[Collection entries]
============================================================
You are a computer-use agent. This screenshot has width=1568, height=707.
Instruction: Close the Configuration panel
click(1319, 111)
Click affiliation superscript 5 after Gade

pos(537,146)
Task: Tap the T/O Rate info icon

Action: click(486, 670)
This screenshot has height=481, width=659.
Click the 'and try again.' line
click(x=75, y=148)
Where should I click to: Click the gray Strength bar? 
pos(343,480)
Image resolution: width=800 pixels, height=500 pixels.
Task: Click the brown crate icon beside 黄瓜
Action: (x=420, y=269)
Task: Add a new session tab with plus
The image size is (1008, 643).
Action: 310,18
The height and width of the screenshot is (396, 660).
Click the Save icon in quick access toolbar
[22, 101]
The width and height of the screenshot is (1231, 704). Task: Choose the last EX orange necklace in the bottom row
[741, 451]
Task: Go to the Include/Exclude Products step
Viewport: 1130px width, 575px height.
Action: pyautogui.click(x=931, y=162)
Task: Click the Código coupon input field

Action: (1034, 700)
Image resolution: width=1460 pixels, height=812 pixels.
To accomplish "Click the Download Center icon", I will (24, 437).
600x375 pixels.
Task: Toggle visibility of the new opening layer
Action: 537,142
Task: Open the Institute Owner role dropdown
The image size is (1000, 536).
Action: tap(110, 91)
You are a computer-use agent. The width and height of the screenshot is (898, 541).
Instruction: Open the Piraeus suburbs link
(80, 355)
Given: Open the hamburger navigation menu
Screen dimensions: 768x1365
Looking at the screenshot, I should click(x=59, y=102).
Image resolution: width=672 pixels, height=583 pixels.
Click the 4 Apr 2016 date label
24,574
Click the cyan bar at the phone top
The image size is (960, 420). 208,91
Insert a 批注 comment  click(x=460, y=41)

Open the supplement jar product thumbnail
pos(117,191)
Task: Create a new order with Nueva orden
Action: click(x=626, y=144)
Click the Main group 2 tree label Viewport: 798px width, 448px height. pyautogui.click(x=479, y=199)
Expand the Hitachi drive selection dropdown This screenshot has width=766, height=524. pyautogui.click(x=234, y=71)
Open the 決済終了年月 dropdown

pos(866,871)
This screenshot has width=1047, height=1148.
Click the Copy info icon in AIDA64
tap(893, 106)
============================================================
→ HOW TO COMPLETE THIS TASK
Repeat exactly the lines above from the one with "Viewport: 1130px width, 575px height." up to and including the one with "Insert a 批注". No other line belongs in the reply.

→ EXERCISE RESPONSE
Viewport: 1130px width, 575px height.
Action: pyautogui.click(x=931, y=162)
Task: Click the Código coupon input field

Action: (1034, 700)
Image resolution: width=1460 pixels, height=812 pixels.
To accomplish "Click the Download Center icon", I will (24, 437).
600x375 pixels.
Task: Toggle visibility of the new opening layer
Action: 537,142
Task: Open the Institute Owner role dropdown
The image size is (1000, 536).
Action: tap(110, 91)
You are a computer-use agent. The width and height of the screenshot is (898, 541).
Instruction: Open the Piraeus suburbs link
(80, 355)
Given: Open the hamburger navigation menu
Screen dimensions: 768x1365
Looking at the screenshot, I should click(x=59, y=102).
Image resolution: width=672 pixels, height=583 pixels.
Click the 4 Apr 2016 date label
24,574
Click the cyan bar at the phone top
The image size is (960, 420). 208,91
Insert a 批注 comment  click(x=460, y=41)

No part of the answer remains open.